▶ WORK ORDER
Using the records below, give again exactly the lines from the line that contains "Image resolution: width=960" through the line that contains "This screenshot has width=1438, height=746.", both ends included, and only those.

▶ DATASET RECORDS

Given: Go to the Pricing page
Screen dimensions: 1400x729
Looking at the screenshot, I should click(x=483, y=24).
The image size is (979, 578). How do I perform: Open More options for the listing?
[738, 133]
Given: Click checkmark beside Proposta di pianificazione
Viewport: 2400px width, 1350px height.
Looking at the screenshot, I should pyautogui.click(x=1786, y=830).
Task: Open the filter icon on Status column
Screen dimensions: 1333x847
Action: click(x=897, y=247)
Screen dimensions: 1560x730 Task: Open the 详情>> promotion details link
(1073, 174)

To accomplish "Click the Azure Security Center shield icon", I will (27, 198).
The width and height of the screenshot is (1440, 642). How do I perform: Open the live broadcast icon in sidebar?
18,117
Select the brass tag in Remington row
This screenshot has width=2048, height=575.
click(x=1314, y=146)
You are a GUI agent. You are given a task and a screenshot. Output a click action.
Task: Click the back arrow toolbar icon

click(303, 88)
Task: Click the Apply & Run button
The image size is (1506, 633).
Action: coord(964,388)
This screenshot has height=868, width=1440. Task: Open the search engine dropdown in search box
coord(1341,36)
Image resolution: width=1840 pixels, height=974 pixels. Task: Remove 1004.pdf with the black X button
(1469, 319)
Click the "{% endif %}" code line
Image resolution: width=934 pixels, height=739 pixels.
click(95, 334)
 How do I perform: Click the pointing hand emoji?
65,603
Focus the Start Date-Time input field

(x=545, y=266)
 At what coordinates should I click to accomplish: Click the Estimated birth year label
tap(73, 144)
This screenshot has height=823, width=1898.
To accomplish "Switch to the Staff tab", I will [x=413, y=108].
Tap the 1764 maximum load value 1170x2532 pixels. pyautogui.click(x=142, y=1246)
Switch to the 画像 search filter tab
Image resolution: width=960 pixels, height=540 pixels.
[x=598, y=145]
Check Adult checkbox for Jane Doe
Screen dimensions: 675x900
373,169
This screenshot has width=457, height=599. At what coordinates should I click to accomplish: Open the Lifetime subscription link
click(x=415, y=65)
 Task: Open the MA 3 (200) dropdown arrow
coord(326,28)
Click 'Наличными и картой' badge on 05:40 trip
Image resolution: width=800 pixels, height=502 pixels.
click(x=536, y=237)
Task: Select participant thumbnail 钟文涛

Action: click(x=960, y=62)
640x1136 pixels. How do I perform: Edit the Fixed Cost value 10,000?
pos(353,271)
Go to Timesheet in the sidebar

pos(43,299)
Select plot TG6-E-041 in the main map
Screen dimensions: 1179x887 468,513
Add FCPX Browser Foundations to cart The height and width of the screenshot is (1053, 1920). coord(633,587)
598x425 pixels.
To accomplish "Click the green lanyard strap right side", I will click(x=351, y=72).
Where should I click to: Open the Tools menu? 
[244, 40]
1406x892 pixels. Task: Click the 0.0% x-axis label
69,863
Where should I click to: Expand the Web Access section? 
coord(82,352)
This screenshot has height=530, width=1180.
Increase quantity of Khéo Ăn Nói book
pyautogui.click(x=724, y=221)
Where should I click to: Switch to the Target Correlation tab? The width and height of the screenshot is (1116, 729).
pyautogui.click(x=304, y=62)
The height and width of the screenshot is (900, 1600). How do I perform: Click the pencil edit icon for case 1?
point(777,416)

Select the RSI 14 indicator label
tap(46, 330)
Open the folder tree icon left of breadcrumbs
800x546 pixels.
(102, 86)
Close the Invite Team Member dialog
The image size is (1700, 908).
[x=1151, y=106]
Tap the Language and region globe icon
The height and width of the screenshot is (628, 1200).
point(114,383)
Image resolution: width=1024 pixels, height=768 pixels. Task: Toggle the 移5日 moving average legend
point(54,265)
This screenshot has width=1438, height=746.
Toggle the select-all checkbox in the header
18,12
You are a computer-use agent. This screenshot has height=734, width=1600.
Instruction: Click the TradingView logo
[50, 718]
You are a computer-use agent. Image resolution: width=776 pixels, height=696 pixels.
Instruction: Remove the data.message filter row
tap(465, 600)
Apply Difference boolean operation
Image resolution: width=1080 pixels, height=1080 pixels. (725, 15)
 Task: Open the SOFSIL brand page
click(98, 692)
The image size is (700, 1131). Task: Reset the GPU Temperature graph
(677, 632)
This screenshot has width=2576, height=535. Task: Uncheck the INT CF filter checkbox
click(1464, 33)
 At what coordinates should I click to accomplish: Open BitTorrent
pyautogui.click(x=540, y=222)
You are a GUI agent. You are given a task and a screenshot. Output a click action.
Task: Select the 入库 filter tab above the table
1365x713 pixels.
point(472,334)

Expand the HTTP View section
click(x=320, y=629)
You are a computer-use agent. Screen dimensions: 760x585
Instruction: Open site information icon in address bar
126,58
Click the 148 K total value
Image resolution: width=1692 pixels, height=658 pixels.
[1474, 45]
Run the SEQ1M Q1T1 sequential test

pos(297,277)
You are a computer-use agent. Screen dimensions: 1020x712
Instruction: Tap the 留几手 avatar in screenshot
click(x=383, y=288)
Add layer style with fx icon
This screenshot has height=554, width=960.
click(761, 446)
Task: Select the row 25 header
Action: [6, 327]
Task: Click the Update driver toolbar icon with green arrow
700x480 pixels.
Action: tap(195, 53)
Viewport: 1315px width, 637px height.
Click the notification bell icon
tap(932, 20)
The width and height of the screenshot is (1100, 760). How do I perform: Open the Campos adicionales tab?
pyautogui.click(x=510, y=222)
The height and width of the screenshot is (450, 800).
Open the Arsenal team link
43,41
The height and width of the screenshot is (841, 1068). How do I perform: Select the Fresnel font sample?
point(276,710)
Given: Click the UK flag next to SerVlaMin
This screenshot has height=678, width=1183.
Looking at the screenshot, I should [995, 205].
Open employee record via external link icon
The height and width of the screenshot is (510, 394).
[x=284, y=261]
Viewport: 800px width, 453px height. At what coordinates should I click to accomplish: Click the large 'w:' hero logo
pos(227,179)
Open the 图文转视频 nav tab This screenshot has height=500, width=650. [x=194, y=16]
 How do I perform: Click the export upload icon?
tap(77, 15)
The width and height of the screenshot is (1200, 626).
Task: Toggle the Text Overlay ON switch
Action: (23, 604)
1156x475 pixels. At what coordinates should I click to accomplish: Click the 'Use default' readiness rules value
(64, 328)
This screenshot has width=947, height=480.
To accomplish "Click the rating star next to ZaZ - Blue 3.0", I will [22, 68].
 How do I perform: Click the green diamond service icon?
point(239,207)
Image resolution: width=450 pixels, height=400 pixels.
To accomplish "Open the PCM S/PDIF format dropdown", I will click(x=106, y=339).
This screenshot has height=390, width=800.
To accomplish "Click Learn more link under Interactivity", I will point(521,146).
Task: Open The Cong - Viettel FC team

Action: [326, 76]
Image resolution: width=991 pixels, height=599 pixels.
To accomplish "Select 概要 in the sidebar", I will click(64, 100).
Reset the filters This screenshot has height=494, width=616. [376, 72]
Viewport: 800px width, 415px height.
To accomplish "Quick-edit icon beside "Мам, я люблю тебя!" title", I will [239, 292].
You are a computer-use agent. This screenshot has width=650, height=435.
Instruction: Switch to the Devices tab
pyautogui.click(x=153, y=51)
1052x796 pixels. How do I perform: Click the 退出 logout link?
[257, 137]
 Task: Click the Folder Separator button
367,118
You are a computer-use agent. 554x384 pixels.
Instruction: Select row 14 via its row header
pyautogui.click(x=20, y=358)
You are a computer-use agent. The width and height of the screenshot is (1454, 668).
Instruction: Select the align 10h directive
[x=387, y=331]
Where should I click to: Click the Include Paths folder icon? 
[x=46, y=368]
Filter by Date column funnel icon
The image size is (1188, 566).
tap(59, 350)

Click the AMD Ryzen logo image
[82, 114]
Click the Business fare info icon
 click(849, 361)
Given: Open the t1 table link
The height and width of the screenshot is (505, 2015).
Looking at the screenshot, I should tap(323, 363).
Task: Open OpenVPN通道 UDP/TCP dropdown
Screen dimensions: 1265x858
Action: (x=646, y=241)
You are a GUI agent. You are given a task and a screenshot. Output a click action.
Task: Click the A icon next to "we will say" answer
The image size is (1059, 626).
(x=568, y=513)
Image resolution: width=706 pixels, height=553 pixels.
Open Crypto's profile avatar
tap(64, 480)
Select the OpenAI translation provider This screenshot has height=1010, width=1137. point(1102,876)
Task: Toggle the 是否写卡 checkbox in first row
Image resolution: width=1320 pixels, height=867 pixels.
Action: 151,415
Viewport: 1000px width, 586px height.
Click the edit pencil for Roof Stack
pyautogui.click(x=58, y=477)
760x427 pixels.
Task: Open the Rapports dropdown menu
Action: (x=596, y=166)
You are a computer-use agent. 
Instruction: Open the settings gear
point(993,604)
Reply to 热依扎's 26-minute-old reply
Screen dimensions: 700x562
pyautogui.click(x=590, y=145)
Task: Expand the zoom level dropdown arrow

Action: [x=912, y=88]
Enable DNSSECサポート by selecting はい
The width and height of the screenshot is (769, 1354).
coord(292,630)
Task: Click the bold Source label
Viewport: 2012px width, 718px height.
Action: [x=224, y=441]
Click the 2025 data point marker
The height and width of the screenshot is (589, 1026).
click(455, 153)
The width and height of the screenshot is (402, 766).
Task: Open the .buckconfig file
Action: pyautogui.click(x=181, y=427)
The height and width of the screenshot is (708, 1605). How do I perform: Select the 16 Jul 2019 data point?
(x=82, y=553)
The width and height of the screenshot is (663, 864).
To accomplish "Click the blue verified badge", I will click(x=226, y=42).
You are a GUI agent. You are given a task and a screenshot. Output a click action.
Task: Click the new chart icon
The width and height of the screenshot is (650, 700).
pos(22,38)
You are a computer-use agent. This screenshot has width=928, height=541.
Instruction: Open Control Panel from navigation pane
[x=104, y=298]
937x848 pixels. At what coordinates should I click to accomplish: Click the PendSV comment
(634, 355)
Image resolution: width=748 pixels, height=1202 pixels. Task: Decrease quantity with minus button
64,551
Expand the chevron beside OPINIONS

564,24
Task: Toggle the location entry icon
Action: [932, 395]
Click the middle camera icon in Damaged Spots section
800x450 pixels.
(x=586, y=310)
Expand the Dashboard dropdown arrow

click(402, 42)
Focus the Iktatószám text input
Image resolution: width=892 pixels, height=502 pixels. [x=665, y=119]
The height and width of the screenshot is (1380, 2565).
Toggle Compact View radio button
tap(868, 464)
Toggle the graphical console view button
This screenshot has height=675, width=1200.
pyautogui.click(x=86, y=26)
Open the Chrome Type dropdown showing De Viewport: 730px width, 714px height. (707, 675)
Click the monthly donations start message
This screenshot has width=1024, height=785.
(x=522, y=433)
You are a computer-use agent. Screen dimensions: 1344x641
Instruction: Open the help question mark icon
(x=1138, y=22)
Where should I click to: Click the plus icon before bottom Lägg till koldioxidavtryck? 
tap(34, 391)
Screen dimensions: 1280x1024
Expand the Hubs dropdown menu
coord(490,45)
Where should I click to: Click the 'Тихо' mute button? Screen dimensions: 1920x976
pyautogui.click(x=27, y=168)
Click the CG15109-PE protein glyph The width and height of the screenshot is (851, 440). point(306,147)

▶ TASK OUTPUT
Image resolution: width=960 pixels, height=540 pixels.
[x=598, y=145]
Check Adult checkbox for Jane Doe
Screen dimensions: 675x900
373,169
This screenshot has width=457, height=599. At what coordinates should I click to accomplish: Open the Lifetime subscription link
click(x=415, y=65)
 Task: Open the MA 3 (200) dropdown arrow
coord(326,28)
Click 'Наличными и картой' badge on 05:40 trip
Image resolution: width=800 pixels, height=502 pixels.
click(x=536, y=237)
Task: Select participant thumbnail 钟文涛

Action: click(x=960, y=62)
640x1136 pixels. How do I perform: Edit the Fixed Cost value 10,000?
pos(353,271)
Go to Timesheet in the sidebar

pos(43,299)
Select plot TG6-E-041 in the main map
Screen dimensions: 1179x887 468,513
Add FCPX Browser Foundations to cart The height and width of the screenshot is (1053, 1920). coord(633,587)
598x425 pixels.
To accomplish "Click the green lanyard strap right side", I will click(x=351, y=72).
Where should I click to: Open the Tools menu? 
[244, 40]
1406x892 pixels. Task: Click the 0.0% x-axis label
69,863
Where should I click to: Expand the Web Access section? 
coord(82,352)
This screenshot has height=530, width=1180.
Increase quantity of Khéo Ăn Nói book
pyautogui.click(x=724, y=221)
Where should I click to: Switch to the Target Correlation tab? The width and height of the screenshot is (1116, 729).
pyautogui.click(x=304, y=62)
The height and width of the screenshot is (900, 1600). How do I perform: Click the pencil edit icon for case 1?
point(777,416)

Select the RSI 14 indicator label
tap(46, 330)
Open the folder tree icon left of breadcrumbs
800x546 pixels.
(102, 86)
Close the Invite Team Member dialog
The image size is (1700, 908).
[x=1151, y=106]
Tap the Language and region globe icon
The height and width of the screenshot is (628, 1200).
point(114,383)
Image resolution: width=1024 pixels, height=768 pixels. Task: Toggle the 移5日 moving average legend
point(54,265)
This screenshot has width=1438, height=746.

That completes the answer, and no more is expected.